[Element and text position data]
+===+
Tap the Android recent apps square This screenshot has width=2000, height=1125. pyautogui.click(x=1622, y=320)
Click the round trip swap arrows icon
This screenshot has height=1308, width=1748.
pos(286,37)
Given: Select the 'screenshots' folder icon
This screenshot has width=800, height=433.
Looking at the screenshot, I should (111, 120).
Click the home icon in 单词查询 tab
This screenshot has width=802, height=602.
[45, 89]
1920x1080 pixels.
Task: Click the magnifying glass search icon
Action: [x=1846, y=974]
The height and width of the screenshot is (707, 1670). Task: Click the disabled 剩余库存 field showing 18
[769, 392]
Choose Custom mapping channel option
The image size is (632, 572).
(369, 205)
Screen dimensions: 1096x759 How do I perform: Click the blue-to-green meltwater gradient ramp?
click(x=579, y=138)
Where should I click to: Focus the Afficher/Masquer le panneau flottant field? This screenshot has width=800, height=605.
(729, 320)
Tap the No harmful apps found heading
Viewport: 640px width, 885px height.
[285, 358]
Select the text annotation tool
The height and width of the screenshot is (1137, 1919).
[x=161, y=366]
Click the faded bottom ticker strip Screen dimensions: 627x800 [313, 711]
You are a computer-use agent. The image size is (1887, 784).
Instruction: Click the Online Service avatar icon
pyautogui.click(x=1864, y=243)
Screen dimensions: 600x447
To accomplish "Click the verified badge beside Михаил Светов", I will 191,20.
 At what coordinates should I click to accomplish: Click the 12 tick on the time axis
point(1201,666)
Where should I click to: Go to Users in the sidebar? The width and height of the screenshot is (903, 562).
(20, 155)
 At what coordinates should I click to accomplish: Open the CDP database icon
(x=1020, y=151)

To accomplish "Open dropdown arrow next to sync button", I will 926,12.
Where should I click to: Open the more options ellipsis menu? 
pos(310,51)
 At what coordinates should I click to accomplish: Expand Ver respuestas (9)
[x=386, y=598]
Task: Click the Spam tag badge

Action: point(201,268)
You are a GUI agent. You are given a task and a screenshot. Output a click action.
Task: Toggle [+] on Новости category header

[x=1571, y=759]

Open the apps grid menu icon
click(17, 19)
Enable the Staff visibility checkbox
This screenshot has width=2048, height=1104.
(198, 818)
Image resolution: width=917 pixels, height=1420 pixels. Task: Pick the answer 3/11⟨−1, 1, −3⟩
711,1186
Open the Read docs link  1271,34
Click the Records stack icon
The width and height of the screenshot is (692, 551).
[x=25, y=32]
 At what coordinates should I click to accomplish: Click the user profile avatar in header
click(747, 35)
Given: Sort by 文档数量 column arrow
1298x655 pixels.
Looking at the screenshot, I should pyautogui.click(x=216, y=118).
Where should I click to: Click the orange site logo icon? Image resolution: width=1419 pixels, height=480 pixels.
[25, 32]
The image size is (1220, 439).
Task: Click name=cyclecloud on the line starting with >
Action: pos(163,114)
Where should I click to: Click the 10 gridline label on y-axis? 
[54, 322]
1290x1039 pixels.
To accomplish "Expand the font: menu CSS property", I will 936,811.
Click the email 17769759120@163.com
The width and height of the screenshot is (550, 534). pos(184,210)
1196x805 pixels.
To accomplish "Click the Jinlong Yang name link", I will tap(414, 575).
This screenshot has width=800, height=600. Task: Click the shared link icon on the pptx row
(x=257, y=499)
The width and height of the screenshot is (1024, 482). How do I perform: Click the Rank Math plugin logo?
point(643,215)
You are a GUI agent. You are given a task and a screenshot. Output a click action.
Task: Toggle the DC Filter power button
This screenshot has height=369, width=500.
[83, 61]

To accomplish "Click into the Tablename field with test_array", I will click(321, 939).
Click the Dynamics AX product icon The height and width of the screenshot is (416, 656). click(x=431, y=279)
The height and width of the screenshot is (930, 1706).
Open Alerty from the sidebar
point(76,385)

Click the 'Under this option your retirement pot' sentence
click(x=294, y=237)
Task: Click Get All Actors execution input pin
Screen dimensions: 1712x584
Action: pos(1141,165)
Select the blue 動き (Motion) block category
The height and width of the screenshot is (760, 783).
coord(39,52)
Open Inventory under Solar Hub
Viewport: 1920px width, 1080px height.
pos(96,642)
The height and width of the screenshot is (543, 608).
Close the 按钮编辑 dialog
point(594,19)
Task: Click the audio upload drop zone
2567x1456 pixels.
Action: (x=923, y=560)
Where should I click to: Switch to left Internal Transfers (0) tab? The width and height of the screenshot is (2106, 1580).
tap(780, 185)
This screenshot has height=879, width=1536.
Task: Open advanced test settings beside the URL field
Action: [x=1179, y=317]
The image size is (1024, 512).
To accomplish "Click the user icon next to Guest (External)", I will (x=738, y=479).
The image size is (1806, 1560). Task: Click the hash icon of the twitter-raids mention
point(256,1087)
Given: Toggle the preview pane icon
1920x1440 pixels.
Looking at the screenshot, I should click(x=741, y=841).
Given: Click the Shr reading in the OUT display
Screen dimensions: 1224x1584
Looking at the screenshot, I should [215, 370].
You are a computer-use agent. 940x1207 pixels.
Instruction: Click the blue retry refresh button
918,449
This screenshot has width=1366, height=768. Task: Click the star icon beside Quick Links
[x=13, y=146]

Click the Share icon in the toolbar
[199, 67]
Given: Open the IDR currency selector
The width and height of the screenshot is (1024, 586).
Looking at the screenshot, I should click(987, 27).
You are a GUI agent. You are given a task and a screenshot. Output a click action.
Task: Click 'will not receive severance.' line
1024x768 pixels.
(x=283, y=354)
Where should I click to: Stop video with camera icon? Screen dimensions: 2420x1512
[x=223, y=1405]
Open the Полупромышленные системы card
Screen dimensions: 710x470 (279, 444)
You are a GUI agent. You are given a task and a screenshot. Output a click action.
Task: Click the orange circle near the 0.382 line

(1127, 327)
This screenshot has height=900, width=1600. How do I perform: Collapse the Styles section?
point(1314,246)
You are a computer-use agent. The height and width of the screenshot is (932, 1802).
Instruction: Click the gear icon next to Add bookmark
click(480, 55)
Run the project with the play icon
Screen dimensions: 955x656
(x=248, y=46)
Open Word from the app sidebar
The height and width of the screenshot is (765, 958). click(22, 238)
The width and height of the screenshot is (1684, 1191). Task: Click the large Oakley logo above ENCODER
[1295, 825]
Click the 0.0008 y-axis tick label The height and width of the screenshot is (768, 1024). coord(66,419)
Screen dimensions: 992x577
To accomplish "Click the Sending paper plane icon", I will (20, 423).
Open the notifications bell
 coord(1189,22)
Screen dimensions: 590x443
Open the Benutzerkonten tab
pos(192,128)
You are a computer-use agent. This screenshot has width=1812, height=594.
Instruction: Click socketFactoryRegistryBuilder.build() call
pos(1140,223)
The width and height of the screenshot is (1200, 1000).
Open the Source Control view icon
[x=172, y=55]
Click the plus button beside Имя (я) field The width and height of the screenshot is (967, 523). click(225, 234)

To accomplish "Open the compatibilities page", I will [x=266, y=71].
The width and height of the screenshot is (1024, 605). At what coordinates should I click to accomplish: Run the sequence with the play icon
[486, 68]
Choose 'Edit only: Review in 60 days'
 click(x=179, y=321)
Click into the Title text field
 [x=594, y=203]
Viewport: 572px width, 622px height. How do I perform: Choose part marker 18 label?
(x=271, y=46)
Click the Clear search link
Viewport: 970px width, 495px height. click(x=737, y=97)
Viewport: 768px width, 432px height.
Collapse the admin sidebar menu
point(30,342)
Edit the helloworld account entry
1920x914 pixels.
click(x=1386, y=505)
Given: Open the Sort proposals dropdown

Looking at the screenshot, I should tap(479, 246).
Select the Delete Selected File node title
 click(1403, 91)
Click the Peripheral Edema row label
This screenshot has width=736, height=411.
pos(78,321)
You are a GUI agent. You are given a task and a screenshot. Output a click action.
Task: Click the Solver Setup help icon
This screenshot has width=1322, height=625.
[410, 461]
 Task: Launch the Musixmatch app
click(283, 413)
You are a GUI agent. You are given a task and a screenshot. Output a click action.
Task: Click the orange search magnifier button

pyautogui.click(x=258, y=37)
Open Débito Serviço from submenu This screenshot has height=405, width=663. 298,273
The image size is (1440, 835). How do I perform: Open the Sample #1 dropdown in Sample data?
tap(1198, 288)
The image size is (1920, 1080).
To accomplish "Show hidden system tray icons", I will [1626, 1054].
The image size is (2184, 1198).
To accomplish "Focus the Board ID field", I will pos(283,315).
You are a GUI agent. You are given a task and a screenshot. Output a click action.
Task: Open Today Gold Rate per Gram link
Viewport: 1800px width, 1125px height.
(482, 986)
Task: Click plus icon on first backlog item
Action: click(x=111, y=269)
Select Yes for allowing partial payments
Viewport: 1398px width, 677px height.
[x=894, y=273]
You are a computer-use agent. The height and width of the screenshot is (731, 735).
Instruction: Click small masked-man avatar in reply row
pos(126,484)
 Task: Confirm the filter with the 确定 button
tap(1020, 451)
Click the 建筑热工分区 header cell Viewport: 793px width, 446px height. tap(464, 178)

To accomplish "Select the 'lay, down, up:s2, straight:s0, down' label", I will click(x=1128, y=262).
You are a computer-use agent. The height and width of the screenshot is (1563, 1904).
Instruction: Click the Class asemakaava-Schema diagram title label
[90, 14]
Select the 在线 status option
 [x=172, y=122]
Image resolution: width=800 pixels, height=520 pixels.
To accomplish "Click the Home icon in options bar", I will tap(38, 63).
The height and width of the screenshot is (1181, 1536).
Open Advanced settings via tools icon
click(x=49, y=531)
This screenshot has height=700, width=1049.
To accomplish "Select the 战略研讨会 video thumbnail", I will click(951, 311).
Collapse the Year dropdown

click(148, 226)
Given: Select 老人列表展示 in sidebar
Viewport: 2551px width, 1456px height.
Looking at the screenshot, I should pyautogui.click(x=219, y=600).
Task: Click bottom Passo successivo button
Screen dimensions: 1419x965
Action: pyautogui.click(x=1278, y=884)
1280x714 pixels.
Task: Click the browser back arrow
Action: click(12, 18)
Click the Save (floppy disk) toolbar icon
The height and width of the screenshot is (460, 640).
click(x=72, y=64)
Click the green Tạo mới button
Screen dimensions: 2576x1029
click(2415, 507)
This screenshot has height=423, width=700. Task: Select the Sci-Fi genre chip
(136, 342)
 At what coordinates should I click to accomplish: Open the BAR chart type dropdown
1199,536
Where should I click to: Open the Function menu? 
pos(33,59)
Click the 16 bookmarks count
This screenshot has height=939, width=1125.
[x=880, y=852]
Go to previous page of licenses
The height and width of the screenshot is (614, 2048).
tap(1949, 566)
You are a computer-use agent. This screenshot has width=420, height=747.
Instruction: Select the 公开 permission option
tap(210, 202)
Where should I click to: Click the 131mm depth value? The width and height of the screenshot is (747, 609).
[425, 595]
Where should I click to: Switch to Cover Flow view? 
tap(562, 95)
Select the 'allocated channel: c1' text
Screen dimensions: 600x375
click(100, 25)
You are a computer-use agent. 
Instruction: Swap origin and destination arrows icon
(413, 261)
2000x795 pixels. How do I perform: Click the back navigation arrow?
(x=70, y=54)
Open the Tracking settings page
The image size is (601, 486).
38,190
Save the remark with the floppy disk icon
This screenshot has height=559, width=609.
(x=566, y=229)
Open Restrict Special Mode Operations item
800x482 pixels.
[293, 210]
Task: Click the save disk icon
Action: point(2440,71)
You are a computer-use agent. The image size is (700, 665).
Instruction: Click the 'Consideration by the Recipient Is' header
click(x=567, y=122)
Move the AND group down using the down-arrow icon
+===+
_Task statement_
Put the lines of the records into a Markdown table with the columns Row and Line, starting at the line that contains "At what coordinates should I click to accomplish: Click the 12" and ending at the line that contains "click(747, 35)". Number each row and leave out blank lines.

_Full response_
| Row | Line |
|---|---|
| 1 |  At what coordinates should I click to accomplish: Click the 12 tick on the time axis |
| 2 | point(1201,666) |
| 3 | Where should I click to: Go to Users in the sidebar? The width and height of the screenshot is (903, 562). |
| 4 | (20, 155) |
| 5 |  At what coordinates should I click to accomplish: Open the CDP database icon |
| 6 | (x=1020, y=151) |
| 7 | To accomplish "Open dropdown arrow next to sync button", I will 926,12. |
| 8 | Where should I click to: Open the more options ellipsis menu?  |
| 9 | pos(310,51) |
| 10 |  At what coordinates should I click to accomplish: Expand Ver respuestas (9) |
| 11 | [x=386, y=598] |
| 12 | Task: Click the Spam tag badge |
| 13 | Action: point(201,268) |
| 14 | You are a GUI agent. You are given a task and a screenshot. Output a click action. |
| 15 | Task: Toggle [+] on Новости category header |
| 16 | [x=1571, y=759] |
| 17 | Open the apps grid menu icon |
| 18 | click(17, 19) |
| 19 | Enable the Staff visibility checkbox |
| 20 | This screenshot has width=2048, height=1104. |
| 21 | (198, 818) |
| 22 | Image resolution: width=917 pixels, height=1420 pixels. Task: Pick the answer 3/11⟨−1, 1, −3⟩ |
| 23 | 711,1186 |
| 24 | Open the Read docs link  1271,34 |
| 25 | Click the Records stack icon |
| 26 | The width and height of the screenshot is (692, 551). |
| 27 | [x=25, y=32] |
| 28 |  At what coordinates should I click to accomplish: Click the user profile avatar in header |
| 29 | click(747, 35) |